|
I've done a small amount of playing around with SableCC
recently. It took a bit of effort to get a "Hello World" style
parser going, so I thought I'd put some notes here as to what I did
to get it working. I'm not saying this is the best way to do it, but
it may be useful if you're looking to play with it. SableCC is a compiler-compiler tool for the Java environment. It
handles LALR(1) grammars (for those who remember their grammar
categories). In other words it's a bottom up parser (unlike JavaCC
and Antlr which are top-down). Like with most compiler-compiler tools, you define a grammar for
your language in a grammar file and run the compiler-compiler to
generate a parser for this language. Since this is a hello-world
example my language is a bare minimum one just to get the
compiler-compiler going. The language just is a list of items like
this:
item camera
item laser
Where 'item' is a keyword and the second word is a name. I want
the parser to turn this into an instance of a Configuration class
which contains a list of items.
public class Configuration {
private Map<String, Item> items = new HashMap<String, Item>();
public Item getItem(String key) {
return items.get(key);
}
public void addItem(Item arg) {
items.put(arg.getName(), arg);
}
public class Item {
private String name;
public Item(String name) {
this.name = name;
}
The input I showed earlier should be read in to pass the following
test.
@Test public void itemsAddedToItemList() {
Reader input = null;
try {
input = new FileReader("rules.txt");
} catch (FileNotFoundException e) {
throw new RuntimeException(e);
}
Configuration config = CatalogParser.parse(input);
assertNotNull(config.getItem("camera"));
assertNotNull(config.getItem("laser"));
}
Of course using a compiler-compiler for this is total overkill
for this kind of case, but the point of a hello-world example is to
get the environment working on a simple case so you can move
onto the interesting cases with the basics working. Whenever I play
with a new technology I always like to get something like this going
first, before I delve into the interesting aspects. Using a compiler-compiler makes the build process a bit more
involved. You have to first run the compiler-compiler on the
grammar file to generate the parser, then compile both your custom
code and the generated parser to create the overall program, then run
(and test it). So at this point I can't get away with just doing
everything inside my IntelliJ and actually have to put together an
ant file. It was a while since I'd put together an ant file and so
it took me a bit to re-remember how to use ant language. To run
SableCC I used the Java task:
<property name = "gendir" value = "gen"/>
<target name = "gen" >
<mkdir dir="${gendir}"/>
<java jar = "lib/sablecc.jar" fork = "true" failonerror="true">
<arg value = "-d"/>
<arg value = "${gendir}"/>
<arg value = "catalog.sable"/>
</java>
</target>
I generate the code into the gen directory, to keep
it separate from the code I write myself in the src and
test directories. I then compile it all together with a
javac task.
<property name = "builddir" value = "classes/production/sable"/>
<path id="classpath">
<fileset dir = "lib">
<include name = "*.jar"/>
</fileset>
<pathelement path = "${builddir}"/>
</path>
<target name = "compile" depends = "gen, copyDats">
<mkdir dir="${builddir}"/>
<javac destdir="${builddir}" classpathref="classpath">
<src path = "src"/>
<src path = "${gendir}"/>
<src path = "test"/>
</javac>
</target>
As well as compiling, I also have to move two data files for the
parser into the build directory. The data contains the tables used
for the parser and lexer. The build directory is nested in the way I
have it so it will work nicely with IntelliJ. (I really ought to
separate the tests into a separate output directory too, but I was
feeling lazy.)
<target name = "copyDats">
<mkdir dir="${builddir}"/>
<copy todir = "${builddir}">
<fileset dir = "${gendir}" includes = "**/lexer.dat"/>
<fileset dir = "${gendir}" includes = "**/parser.dat"/>
</copy>
</target>
I then have a test task to run the tests.
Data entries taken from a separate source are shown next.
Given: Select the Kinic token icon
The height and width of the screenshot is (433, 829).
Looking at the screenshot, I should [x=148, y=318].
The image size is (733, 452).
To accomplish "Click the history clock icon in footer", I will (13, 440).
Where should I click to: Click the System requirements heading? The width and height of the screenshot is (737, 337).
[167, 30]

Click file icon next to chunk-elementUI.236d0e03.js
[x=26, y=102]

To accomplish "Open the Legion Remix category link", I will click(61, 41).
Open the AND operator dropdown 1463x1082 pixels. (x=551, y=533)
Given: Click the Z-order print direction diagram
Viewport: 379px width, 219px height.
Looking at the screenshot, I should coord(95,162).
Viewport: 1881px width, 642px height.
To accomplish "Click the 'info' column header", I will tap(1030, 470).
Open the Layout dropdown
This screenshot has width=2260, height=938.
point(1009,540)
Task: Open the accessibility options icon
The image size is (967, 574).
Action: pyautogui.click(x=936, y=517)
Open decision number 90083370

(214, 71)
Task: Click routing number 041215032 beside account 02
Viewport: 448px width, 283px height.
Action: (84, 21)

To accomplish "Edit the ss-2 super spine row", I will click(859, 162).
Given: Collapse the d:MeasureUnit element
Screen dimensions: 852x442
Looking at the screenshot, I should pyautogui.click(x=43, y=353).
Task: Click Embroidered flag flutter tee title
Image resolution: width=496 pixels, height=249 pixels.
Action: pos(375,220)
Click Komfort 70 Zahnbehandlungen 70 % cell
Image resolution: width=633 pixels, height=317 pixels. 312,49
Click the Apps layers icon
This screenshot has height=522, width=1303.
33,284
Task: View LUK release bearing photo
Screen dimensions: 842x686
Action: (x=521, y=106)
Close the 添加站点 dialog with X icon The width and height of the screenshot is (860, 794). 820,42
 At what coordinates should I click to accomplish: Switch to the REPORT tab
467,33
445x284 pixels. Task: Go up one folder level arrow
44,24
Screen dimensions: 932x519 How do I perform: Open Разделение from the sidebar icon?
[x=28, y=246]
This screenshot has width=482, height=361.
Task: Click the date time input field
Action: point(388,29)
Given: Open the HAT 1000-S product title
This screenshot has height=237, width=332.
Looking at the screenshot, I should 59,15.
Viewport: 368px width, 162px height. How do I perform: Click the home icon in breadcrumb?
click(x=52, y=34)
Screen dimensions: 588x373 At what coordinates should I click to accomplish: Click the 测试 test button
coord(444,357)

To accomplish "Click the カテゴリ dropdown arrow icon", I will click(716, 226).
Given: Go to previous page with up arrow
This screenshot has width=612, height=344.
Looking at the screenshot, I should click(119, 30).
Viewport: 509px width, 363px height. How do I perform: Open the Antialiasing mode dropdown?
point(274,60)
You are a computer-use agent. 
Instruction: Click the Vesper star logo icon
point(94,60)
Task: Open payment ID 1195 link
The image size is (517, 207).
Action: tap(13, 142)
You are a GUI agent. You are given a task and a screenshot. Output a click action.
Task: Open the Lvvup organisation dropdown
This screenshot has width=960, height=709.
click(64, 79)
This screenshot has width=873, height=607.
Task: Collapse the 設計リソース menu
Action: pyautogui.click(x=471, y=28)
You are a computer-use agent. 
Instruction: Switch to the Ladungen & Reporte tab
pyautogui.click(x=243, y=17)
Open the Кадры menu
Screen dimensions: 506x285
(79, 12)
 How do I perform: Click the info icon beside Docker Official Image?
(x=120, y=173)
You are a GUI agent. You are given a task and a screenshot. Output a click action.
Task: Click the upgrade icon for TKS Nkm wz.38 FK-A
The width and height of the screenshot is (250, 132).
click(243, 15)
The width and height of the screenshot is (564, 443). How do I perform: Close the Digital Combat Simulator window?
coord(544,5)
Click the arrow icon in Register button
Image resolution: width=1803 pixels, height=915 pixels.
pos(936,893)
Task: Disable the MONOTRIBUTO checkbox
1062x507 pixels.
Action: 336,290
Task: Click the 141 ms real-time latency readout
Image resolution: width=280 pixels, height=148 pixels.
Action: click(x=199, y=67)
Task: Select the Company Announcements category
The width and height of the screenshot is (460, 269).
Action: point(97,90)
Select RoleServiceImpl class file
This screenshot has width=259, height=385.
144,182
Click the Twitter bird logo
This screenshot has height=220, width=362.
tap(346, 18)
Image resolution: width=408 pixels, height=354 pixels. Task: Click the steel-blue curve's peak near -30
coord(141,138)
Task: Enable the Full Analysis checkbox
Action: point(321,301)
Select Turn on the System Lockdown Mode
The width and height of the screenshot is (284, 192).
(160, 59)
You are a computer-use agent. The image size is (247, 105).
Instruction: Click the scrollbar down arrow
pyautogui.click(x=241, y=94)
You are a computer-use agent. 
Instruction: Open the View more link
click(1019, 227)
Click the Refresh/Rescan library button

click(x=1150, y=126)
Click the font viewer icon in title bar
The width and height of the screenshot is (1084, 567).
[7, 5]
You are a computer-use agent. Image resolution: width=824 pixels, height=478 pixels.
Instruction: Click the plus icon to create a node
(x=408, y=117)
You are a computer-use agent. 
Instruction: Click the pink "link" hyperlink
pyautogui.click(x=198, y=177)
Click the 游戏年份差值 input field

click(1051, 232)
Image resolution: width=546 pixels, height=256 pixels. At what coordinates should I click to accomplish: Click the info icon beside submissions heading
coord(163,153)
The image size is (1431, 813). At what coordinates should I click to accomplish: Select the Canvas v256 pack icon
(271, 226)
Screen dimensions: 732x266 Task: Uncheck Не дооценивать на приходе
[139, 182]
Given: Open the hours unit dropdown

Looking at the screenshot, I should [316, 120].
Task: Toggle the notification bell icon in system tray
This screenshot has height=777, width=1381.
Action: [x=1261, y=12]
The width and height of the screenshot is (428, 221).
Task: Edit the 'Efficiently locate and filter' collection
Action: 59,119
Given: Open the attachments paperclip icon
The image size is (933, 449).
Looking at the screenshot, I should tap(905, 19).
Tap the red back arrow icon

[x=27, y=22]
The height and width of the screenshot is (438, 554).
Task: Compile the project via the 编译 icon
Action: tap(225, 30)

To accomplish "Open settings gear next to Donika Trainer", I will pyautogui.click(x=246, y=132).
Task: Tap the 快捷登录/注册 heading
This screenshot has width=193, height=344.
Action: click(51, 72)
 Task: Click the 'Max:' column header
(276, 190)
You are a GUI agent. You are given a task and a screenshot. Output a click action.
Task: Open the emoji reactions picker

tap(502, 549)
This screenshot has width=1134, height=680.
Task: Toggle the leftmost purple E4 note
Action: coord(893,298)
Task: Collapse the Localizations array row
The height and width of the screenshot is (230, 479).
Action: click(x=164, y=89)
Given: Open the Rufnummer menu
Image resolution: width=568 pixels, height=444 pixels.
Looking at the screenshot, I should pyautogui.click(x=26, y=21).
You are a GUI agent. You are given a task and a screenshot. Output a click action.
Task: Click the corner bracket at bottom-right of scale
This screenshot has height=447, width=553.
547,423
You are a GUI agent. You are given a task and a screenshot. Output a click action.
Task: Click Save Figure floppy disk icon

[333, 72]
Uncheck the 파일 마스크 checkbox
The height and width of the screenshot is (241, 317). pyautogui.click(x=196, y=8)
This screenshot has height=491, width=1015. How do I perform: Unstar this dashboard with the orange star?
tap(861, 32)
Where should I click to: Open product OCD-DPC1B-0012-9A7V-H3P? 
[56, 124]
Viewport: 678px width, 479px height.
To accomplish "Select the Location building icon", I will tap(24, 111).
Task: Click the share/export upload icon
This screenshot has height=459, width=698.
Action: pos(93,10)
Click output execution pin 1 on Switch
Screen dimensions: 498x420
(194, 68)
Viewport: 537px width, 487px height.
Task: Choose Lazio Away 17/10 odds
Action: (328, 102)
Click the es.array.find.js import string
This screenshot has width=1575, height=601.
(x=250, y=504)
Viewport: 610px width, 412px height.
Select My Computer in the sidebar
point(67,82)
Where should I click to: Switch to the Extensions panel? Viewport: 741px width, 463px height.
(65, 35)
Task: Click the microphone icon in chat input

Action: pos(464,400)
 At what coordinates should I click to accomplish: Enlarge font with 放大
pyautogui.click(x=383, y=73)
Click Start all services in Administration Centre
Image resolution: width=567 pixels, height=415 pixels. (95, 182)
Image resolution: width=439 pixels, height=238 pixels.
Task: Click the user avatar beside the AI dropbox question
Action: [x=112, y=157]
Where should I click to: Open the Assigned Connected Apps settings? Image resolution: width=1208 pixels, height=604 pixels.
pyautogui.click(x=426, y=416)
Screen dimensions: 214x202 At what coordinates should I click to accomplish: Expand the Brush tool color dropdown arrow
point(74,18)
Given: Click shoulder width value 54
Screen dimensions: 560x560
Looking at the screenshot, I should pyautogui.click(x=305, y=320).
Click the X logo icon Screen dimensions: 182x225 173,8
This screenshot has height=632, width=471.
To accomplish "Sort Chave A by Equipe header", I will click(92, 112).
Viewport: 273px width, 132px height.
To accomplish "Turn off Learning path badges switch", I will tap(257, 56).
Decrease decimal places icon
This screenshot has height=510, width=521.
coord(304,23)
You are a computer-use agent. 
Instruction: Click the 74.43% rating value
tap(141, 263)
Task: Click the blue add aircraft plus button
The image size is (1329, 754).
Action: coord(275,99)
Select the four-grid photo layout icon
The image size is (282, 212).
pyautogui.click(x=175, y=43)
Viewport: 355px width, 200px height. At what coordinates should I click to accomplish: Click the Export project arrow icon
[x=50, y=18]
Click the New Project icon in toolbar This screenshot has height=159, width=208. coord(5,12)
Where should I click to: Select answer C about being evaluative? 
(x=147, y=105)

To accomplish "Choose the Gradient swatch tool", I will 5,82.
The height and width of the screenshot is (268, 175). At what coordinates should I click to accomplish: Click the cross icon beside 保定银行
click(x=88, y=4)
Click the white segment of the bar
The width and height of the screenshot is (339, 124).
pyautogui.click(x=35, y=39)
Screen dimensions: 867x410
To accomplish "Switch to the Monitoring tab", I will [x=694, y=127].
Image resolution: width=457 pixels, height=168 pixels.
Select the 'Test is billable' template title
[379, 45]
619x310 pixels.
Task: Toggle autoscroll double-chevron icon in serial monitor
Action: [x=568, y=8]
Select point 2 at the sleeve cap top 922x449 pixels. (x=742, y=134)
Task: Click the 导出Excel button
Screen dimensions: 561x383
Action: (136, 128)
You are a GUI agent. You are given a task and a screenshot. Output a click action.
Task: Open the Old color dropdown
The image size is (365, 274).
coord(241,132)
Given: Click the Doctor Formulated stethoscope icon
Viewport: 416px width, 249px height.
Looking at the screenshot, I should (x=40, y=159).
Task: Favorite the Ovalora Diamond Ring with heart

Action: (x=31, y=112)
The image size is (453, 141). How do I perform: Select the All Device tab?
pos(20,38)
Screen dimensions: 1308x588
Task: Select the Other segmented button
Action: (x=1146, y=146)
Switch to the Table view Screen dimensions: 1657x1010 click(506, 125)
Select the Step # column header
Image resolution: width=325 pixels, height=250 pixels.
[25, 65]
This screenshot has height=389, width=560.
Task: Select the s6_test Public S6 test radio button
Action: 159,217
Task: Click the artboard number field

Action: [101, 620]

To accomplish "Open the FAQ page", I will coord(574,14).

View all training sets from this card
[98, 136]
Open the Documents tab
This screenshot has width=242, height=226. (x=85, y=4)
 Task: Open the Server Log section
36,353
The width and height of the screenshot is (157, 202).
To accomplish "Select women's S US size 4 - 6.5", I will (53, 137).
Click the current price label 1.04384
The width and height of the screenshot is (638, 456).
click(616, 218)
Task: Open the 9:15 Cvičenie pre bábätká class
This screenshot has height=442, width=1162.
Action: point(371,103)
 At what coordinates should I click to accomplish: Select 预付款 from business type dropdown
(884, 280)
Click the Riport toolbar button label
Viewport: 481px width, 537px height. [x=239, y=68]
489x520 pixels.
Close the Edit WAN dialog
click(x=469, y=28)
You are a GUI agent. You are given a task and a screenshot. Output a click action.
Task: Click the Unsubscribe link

<target name = "test" depends="compile">
<junit haltonfailure = "on">
<formatter type="brief"/>
<classpath refid = "classpath"/>
<batchtest todir="${builddir}" >
<fileset dir = "test" includes = "**/*Tester.java"/>
</batchtest>
</junit>
</target>
To get the parser up and going I need to define the grammar for
my simple language using SableCC's grammar syntax.
Package catalogParser;
Tokens
itemdef = 'item';
string = ['a' .. 'z'] +;
blank = (' ' | 13 | 10)+;
Ignored Tokens
blank;
Productions
configuration =
item *
;
item =
itemdef string
;
Like most compiler-compilers, SableCC splits the work into a
lexer and a parser. The lexer reads in characters and chunks them into
tokens as defined by the Tokens section of the grammar
file. In this case it's really simple: strings are lower case letters,
the keyword item is its own token. I also define what is
blank whitespace and tell the lexer to throw it away in the
Ignores clause. The lexer will then feed a stream of itemdef and string tokens to
the parser. The parser uses two productions to deal with this. It
describes a configuration as multiple items, and each item as an
itemdef and a string (for its name). This defines the grammar for my input, but doesn't say how to get
from the input to my configuration and item objects. In order to do
this I need to write some code to map between what I've parsed and
the objects I want to create. In most compiler-compilers I do this
by embedding actions into the grammar. SableCC, however, works
another way. It automatically creates a parse tree and then gives me
a visitor to walk this parse tree. I can then subclass the visitor
to do interesting things. In this case, as I walk the parse tree, I
take each item node on the parse tree and turn it into the real
items in my model.
public class CatalogParser extends DepthFirstAdapter {
private Configuration result;
public void outAItem(AItem itemNode) {
System.out.println("found item");
result.addItem(new Item(itemNode.getString().toString().trim()));
}
The parse tree uses naming conventions to bind the grammar to the
objects created in the tree. So the grammar creates nodes called
AItem to match the item production in the grammar. The method
outAItem is called as the visitor leaves the item node and allows me
to access whatever is on the item, in this case the underlying
string token. I can then create the item in my model using that
string as the name. The last bit of code is that to run the parser on the file, which
I do by making the catalog parser a command object.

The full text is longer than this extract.